[[ SOURCE EXTRACT open ]]

When can doctors in Denmark refuse to continue treating patients?

General Practitioners in Denmark have the right to break off a patient-doctor relationship in specific circumstances.

When can doctors in Denmark refuse to continue treating patients?

Although doctors in Denmark have the right to decide not to continue treating a patient – requiring them to find a new GP – the circumstances in which this can happen are limited, and must be approved by health authorities.

The frequency in which the circumstances arise is also low. A doctor decided to no longer receive a patient on 375 occasions in 2016, according to the medical professionals’ journal Ugeskrift for Læger. The following year, newspaper Jyllands-Posten reported the figure at 458.

There are two main categories of circumstances in which a doctor can choose to take this step. The first is in instances of violent or threatening behaviour from the patient towards the doctor. 

The second (and most common) is when the doctor considers the relationship to have deteriorated to the extent that confidence has broken down, according to Ugeskrift for Læger.

It should be noted that patients are not bound by any restrictions in this regard, and can decide to change their GP without having to give any justification.

A patient also has the right to appeal against a doctor’s decision to ask them to find a new GP. This is done by appealing to the local health authority, called a Region in the Danish health system.

In such cases, a board at the regional health authority will assess the claim and if it finds in favour of the patient may order the doctor to attempt to repair the relationship.

Doctors cannot end a relationship with a patient purely because a patient has made a complaint about them to health authorities. This is because patients should have the option of making complaints without fear of consequences for their future treatment. 

However, if this is accompanied by the conclusion on the doctor’s part that there is no longer confidence in them on the part of the patient, they can remove the patient from their list.

The right to no longer see patients in the circumstances detailed above is provided by doctors’ collective bargaining agreements, the working conditions agreed on between trade unions and employer confederations under the Danish labour market system.

[[ SOURCE EXTRACT closed ]]

WHAT TO PRODUCE: Rewrite the article's paragraph beginning "Doctors cannot end a relationship" as a short bulleted list that keeps its main facts. Use only the article on Danish doctors to answer.

[[ INFORMATION GIVEN open ]]

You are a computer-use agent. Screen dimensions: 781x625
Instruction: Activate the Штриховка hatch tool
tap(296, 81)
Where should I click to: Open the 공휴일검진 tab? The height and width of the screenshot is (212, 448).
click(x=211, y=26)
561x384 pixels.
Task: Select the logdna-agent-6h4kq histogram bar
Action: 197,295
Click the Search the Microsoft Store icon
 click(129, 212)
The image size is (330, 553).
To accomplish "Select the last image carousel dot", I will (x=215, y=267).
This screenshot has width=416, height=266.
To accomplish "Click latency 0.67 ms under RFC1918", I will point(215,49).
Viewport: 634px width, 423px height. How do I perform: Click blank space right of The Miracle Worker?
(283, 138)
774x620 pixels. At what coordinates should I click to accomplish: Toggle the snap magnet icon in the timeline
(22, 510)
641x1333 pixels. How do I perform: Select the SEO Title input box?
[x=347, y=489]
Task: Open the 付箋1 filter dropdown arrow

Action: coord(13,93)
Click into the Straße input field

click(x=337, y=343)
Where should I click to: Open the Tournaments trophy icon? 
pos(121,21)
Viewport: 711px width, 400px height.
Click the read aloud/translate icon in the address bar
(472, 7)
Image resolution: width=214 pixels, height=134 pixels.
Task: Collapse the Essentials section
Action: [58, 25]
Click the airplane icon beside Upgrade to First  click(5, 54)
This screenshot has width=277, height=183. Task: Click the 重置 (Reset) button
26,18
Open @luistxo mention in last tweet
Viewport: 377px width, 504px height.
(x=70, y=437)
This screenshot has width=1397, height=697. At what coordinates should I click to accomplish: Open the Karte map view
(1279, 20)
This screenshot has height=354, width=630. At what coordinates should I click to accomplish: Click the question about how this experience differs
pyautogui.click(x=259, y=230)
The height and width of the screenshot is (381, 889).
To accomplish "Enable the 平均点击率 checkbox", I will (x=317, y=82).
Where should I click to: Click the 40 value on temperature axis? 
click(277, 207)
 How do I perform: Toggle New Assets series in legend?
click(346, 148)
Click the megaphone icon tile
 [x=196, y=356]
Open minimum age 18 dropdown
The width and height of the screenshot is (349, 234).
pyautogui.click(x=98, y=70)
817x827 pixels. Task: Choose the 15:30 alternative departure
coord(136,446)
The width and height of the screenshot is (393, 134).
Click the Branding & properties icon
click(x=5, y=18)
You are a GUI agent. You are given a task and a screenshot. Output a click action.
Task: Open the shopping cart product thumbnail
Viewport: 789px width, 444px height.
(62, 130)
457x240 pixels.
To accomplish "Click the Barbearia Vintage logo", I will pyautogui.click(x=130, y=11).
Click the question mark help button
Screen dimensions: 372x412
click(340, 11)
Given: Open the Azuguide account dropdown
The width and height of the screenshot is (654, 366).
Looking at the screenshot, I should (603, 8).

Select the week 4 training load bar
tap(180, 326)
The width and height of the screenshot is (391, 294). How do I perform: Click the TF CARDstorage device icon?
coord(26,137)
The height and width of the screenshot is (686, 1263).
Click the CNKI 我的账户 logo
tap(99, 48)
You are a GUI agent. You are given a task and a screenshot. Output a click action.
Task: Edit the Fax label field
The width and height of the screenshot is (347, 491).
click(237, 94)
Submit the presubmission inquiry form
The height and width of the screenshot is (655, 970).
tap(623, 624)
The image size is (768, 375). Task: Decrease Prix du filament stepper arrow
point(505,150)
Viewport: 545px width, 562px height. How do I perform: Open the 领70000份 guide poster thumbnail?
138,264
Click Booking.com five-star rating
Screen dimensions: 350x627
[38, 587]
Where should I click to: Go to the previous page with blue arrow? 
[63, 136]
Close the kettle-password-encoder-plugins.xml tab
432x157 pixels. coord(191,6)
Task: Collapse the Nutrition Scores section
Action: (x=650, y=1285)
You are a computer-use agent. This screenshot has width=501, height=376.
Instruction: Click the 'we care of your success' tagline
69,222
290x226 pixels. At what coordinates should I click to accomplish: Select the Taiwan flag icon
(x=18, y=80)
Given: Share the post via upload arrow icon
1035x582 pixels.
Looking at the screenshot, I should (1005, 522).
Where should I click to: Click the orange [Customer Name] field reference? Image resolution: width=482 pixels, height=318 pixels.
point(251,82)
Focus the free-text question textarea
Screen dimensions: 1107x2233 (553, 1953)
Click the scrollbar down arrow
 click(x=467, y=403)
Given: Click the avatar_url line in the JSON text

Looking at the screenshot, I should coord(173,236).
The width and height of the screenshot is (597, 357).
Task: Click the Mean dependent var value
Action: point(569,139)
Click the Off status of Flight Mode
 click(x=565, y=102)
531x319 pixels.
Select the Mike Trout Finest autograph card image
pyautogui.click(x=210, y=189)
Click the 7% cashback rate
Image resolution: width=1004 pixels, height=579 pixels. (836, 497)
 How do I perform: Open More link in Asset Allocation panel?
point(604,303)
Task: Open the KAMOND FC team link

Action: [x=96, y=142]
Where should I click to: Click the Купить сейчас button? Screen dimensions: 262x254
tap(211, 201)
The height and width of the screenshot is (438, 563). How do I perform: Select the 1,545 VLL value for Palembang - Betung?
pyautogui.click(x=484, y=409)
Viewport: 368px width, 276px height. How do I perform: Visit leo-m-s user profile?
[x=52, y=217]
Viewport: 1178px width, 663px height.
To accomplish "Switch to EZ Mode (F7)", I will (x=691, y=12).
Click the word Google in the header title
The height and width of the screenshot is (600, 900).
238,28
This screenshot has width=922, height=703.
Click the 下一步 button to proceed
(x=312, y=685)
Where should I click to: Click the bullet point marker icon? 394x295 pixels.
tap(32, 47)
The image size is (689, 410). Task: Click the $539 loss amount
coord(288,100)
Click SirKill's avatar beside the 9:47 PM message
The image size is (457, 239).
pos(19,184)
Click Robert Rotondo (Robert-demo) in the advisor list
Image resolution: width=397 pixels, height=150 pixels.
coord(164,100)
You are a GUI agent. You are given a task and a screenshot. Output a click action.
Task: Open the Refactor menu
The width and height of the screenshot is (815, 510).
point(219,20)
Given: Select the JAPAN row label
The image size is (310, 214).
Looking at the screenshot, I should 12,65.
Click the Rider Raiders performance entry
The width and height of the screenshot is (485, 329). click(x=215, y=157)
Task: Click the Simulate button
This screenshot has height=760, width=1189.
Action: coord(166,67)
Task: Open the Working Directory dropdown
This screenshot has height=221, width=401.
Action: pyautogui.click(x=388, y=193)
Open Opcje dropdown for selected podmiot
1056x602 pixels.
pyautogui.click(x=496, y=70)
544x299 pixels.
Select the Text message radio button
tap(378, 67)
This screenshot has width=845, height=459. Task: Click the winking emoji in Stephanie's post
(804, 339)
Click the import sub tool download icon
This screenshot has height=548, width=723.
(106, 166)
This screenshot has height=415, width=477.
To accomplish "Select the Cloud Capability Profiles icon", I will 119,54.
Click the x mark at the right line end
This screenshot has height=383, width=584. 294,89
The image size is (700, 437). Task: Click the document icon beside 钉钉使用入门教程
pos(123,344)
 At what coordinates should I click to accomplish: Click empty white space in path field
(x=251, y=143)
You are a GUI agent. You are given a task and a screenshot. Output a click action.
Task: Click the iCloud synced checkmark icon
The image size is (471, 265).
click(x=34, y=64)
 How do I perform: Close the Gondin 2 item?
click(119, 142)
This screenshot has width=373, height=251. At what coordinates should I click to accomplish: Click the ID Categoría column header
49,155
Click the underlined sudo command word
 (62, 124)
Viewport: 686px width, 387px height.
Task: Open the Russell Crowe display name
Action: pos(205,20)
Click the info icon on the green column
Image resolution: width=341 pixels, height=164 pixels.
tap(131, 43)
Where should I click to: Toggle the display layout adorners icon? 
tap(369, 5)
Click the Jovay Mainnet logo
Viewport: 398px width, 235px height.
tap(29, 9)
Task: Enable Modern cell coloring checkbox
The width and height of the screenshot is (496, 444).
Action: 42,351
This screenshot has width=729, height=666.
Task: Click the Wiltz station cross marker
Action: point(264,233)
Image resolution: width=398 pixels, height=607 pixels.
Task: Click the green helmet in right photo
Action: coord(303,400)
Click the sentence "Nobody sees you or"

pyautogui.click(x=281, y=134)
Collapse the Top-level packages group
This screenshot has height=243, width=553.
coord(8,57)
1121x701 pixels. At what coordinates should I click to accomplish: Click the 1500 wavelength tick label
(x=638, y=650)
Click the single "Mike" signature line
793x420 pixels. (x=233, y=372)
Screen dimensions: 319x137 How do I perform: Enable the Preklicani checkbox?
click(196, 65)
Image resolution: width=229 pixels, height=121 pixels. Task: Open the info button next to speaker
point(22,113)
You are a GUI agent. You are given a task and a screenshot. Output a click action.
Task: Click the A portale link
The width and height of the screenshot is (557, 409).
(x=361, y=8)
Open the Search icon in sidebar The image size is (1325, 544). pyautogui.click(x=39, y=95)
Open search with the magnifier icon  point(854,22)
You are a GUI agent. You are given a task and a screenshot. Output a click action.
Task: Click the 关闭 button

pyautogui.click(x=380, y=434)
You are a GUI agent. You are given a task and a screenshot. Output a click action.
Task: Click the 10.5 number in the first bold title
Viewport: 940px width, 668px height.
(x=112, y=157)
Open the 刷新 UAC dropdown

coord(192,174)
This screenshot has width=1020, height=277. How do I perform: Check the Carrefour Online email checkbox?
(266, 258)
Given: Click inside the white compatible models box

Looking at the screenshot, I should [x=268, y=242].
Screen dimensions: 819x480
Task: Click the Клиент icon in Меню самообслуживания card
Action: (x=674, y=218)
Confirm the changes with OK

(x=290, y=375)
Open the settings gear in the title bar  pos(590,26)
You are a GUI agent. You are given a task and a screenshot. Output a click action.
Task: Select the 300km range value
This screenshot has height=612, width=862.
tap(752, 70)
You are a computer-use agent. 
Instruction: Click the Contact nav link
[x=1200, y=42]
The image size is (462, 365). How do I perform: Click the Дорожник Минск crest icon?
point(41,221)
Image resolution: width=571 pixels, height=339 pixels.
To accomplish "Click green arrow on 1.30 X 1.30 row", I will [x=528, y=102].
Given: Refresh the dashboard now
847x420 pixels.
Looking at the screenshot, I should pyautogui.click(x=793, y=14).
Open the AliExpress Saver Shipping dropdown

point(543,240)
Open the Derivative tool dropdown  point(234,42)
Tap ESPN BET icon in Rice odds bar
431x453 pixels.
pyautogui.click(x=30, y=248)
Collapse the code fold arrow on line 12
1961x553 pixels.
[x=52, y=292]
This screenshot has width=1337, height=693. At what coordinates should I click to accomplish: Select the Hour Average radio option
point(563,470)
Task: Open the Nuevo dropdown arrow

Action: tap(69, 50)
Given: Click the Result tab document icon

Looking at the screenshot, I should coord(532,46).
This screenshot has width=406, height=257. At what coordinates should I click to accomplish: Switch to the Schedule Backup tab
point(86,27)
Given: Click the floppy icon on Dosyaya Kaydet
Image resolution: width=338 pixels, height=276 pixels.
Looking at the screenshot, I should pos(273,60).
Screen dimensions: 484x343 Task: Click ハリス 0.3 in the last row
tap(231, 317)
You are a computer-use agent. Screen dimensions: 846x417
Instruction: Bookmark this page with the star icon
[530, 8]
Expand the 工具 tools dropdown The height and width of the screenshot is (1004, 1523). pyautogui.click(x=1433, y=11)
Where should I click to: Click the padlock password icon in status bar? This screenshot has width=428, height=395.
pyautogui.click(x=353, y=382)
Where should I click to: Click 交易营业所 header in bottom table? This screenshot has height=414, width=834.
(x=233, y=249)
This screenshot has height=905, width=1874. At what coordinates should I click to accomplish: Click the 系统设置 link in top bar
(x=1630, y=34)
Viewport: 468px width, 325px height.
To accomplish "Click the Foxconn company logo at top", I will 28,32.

[[ INFORMATION GIVEN closed ]]

TASK RESPONSE:
- A doctor cannot end a relationship with a patient only because the patient complained about them to health authorities.
- The reason is that patients should be able to complain without fear of consequences for their future treatment.